[[ PAGE EXCERPT, beginning ]]
A fascination with technique was characteristic of the academically
better trained artists of the late 19th century. During the 1870s a group
of Americans, including Frank Duveneck, William Merritt Chase, and J. Frank
Currier, studied painting at the Munich Academy, where they acquired a
bold and brilliant alla prima (rapid completion) technique. Another master
who emerged during the 1870s was the facile John Singer Sargent, the most
popular Anglo-American portraitist of his time.
The two foremost painters of 19th-century American life were Winslow
Homer and Thomas Eakins. Starting his career as an illustrator, Homer began
to paint the life of rural America, particularly the world of children,
as in Snap the Whip (1872, Butler Institute, Youngstown, Ohio). In the
1880s he turned his attention primarily to the dangerous life of deep-sea
fishermen, finding in the struggle against the treacherous sea a metaphor
for the helplessness of humans before their fate.
His vision became even blacker in such austere late works as The
Fox Hunt (1893, Pennsylvania Academy of the Fine Arts) and The Gulf Stream
(1899, Metropolitan Museum). His finest works achieve a depth of vision
and mastery of design that has seldom been surpassed in American art. Eakins's
realism began with a highly scientific naturalism, as in his series of
boating pictures done in the 1870s. In the 1880s and '90s he brought this
realist vision to bear mainly in portraiture.
His greatest achievement was his portrait of Dr. Samuel Gross demonstrating
a surgical procedure to a class, known as The Gross Clinic (1875, Jefferson
Medical College, Philadelphia). Contemporary audiences were shocked by
the unflinching realism of the large portrait, particularly by the blood
on the hand of the lecturing surgeon. In his other portraits Eakins regularly
achieved a penetrating insight and clear understanding of form.
[[ PAGE EXCERPT, end ]]
[[ SOURCE INFORMATION, beginning ]]
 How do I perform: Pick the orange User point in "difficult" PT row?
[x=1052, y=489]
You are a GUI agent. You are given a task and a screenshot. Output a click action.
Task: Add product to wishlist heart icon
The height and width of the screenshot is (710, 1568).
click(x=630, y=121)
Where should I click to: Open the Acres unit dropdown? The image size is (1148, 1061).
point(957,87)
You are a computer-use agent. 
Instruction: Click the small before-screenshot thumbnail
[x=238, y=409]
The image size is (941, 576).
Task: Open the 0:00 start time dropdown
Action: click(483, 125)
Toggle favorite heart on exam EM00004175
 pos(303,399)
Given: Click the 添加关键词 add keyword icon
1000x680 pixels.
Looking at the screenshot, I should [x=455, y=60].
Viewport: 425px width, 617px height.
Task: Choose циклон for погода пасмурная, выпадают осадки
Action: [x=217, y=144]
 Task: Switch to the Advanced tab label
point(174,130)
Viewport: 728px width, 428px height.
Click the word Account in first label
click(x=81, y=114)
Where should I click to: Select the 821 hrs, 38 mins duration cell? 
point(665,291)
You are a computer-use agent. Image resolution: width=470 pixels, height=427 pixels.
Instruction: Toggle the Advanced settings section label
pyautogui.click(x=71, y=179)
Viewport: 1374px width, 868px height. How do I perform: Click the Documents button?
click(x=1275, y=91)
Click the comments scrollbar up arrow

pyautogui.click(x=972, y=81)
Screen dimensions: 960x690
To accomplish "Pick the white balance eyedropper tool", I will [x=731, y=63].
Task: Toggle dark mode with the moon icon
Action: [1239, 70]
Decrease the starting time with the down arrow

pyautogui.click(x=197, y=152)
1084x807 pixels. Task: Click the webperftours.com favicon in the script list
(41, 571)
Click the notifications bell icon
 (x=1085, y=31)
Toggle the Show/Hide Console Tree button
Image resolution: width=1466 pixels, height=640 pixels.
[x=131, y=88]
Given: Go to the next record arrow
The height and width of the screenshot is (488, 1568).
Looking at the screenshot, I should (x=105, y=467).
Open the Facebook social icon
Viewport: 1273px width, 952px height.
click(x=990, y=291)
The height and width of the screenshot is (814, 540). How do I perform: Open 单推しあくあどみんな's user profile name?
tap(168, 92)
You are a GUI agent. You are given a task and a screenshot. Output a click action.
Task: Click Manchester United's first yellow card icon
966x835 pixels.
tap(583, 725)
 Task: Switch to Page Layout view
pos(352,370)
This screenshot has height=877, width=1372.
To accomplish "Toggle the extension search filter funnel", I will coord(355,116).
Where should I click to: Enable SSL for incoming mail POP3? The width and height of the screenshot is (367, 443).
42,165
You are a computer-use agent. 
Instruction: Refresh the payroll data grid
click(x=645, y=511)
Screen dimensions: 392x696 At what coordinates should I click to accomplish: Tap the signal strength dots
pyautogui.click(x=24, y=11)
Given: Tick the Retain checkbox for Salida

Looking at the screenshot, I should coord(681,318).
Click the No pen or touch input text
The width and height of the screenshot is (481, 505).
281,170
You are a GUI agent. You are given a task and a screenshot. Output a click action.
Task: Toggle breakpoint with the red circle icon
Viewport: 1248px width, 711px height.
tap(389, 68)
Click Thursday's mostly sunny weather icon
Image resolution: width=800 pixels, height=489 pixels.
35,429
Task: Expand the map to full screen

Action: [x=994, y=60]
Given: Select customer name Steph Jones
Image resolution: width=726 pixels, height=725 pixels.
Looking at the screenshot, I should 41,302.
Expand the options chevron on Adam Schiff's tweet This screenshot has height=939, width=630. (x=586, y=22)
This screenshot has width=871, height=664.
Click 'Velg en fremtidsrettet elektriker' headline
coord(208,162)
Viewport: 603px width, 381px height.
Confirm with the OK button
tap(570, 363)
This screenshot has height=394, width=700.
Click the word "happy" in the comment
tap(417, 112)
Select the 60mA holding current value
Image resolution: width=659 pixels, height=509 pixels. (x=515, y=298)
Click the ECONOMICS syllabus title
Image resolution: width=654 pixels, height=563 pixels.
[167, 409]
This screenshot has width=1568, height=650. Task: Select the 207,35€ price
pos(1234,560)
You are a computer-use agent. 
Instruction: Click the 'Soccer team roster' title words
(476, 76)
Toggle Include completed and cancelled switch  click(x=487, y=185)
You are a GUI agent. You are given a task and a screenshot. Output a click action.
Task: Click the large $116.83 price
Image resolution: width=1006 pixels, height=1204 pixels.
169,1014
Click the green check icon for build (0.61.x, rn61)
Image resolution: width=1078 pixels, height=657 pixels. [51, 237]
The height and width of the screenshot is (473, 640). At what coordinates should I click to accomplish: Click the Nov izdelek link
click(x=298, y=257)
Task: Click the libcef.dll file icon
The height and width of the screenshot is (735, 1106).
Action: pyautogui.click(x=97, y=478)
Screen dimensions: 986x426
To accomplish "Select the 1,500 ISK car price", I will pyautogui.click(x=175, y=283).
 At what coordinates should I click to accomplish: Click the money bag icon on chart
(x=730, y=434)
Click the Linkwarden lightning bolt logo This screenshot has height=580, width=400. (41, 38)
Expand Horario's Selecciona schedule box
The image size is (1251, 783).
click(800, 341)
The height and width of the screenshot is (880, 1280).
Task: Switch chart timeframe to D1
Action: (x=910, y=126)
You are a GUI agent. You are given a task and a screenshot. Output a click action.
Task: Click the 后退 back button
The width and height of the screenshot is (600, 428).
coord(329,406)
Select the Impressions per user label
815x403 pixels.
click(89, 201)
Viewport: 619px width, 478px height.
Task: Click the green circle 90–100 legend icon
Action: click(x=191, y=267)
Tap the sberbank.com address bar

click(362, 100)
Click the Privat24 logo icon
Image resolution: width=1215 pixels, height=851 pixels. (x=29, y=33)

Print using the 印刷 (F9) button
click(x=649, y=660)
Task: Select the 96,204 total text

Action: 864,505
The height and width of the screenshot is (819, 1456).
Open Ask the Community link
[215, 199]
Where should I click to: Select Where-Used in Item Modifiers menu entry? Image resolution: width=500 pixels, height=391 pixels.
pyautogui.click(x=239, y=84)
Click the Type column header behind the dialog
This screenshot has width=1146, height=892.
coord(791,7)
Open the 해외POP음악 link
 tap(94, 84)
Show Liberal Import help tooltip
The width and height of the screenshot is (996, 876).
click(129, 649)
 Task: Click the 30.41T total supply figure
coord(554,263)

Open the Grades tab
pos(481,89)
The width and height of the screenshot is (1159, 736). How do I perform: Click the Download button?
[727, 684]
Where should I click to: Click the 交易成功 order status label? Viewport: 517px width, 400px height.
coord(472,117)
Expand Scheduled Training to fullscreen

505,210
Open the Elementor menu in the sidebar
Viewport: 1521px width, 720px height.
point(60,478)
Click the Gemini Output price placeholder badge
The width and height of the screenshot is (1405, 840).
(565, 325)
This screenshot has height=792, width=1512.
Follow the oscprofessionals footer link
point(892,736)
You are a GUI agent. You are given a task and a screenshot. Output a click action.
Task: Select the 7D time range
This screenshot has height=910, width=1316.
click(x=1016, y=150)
[[ SOURCE INFORMATION, end ]]
TASK REQUIREMENTS:
a. In the passage on late 19th-century American painting, why did contemporary audiences react with shock to The Gross Clinic?
b. Write out the stretch of the passage on late 19th-century American painting from "His vision became" through "mainly in portraiture.", word for word.
This material comes from a separate source.

PROBLEM SOLUTIONS:
a. They were shocked by the unflinching realism of the large portrait. The blood on the hand of the lecturing surgeon disturbed them most.

b.
His vision became even blacker in such austere late works as The
Fox Hunt (1893, Pennsylvania Academy of the Fine Arts) and The Gulf Stream
(1899, Metropolitan Museum). His finest works achieve a depth of vision
and mastery of design that has seldom been surpassed in American art. Eakins's
realism began with a highly scientific naturalism, as in his series of
boating pictures done in the 1870s. In the 1880s and '90s he brought this
realist vision to bear mainly in portraiture.